McBannerman shrugged and looked blank. (p.122)

‘OK,’ she said. ‘Where to first?’
Reacher shrugged. This was not his area of expertise. (p.149)

‘But when? How?’
He shrugged. ‘Maybe early one morning…’ (p.277)

‘I need to call somebody’s lawyer.’
The doctor looked at her and shrugged. (p.319)

‘Why list them as missing?’
Major Conrad shrugged. (p.327)

‘And what do we tell ourselves? That we were attacked by a ghost?’
He shrugged and made no reply. (p.359)

‘Why would she say she walked into a door if it was really a car wreck?’
O’Hallinen shrugged. ‘Don’t know.’ (p.361)

‘So what are you going to do?’ she asked.
‘About what?’
‘About the future?’
He shrugged again. ‘I don’t know.’ (p.449)

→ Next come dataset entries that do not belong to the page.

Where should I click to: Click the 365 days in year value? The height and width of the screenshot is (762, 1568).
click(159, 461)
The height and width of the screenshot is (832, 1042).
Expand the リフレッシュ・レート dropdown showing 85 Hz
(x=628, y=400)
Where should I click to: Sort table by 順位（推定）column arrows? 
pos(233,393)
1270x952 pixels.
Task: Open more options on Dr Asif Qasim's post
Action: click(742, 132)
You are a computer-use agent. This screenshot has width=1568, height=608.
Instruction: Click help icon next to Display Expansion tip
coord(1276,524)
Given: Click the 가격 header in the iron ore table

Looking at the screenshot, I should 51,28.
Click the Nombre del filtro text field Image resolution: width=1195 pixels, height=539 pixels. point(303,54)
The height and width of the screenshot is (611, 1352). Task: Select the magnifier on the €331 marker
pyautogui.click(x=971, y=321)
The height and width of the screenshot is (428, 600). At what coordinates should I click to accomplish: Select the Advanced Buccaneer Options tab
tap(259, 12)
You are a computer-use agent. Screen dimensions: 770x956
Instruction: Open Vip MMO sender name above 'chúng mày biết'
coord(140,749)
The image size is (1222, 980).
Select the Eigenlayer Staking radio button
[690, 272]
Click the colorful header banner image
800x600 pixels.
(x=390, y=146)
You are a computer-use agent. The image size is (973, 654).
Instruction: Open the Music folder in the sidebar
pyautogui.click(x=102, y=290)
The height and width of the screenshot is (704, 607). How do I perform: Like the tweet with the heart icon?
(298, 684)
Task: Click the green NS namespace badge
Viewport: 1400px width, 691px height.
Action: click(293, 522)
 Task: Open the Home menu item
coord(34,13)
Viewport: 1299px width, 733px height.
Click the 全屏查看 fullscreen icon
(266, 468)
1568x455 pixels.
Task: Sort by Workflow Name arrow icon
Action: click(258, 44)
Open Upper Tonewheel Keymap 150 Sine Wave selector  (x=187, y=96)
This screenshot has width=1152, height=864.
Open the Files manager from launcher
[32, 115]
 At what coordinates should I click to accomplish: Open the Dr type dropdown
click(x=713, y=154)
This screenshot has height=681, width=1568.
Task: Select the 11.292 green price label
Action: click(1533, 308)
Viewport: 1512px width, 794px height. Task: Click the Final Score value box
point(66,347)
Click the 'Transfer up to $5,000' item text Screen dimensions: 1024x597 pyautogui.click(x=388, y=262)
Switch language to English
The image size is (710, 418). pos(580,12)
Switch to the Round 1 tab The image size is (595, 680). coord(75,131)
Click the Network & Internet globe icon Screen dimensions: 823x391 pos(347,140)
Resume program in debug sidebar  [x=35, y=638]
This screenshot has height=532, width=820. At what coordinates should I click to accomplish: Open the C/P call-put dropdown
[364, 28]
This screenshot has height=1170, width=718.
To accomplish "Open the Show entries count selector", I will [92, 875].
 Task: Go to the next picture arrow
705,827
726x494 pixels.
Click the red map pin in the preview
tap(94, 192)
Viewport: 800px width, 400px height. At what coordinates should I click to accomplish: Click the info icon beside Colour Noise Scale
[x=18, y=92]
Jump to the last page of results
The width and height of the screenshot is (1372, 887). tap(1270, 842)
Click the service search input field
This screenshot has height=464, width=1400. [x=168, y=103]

‘Are you going to look for Hobie?’
He shrugged again. ‘Maybe.’ (p.466)

Why do characters shrug on every page?

I realised it is often a third ‘state’ to add to the ‘Problem / Plan’ dyad. It denotes a moment when a character is presented with a question or challenge which they can’t, at that moment, process. Which doesn’t fit with any existing plan or strategem. Which needs to be processed in order to generate a new plan. Or, quite often, a question which the character hasn’t considered yet. Or a question the character is deliberately not answering.

Whatever the precise motivation, it represents a kind of third state, intermediate between 1. being faced with a threatening problem, and 2. coming up with a planned solution. Neither 1 nor 0, it is in between. Neither yes nor no, it is the ‘maybe’ state.

Thus Lee Child characters can be said to exist in one of three possible states.

  1. Problem – where they’re presented with a challenge or threat, long-term strategic or physical and immediate
  2. Plan – where they have devised a plan to solve the problem
  3. Shrug – the intermediate stage, where a character has a problem but hasn’t yet formulated a plan, or is simply batting the problem aside

(In fact, rereading the shrug moments, I realise there’s an alternative explanation to some of the shrugs. They are a response to elements which are outside of the current game. What is Reacher going to do after he’s solved the Hobie mystery, Jodie asks. Reacher shrugs, because that is a scenario beyond the current game, outside current concerns.  Not relevant. Ignore. This is particularly true of poor Chester Stone who is kidnapped and beaten up and stripped early in the story, held prisoner in Hobie’s office and does nothing but shrug whenever anyone talks to him or asks him a question. His persistent shrugging indicates that he is hors de combat.

‘You ready?’ she asked.
Chester shrugged. ‘For what?’ (p.481)

Also, there might be a lot of shrugging for the same reason that all the characters are described simply as ‘saying’ things – he said, she said. Because Child is deliberately reducing all verbs (and lots of human variety) down to a bare minimum.)

Pauses Quite often in the novels, characters pause.

She gazed at the photograph for a long moment, something in her face. (p.96)

They paused a beat… (p. 296)

She was quiet for a beat. Amazed. (p.357)

She was silent for a moment. (p.495)

Child uses a handful of distinctive phrases to describe this moment, a long pause, a long moment, occasionally stretching out to the verge of discomfort (i.e. making the other person in the conversation uncomfortable).

The long pauses struck me as another marker for when a character hasn’t yet formulated a plan. Remember the old icons you used to get on Microsoft computers where a timer or an hourglass icon jiggled for a few seconds while a programme opened or closed or saved.

That’s what the pauses indicate a character is doing in a Jack Reacher novel. Processing information. Preparing another plan.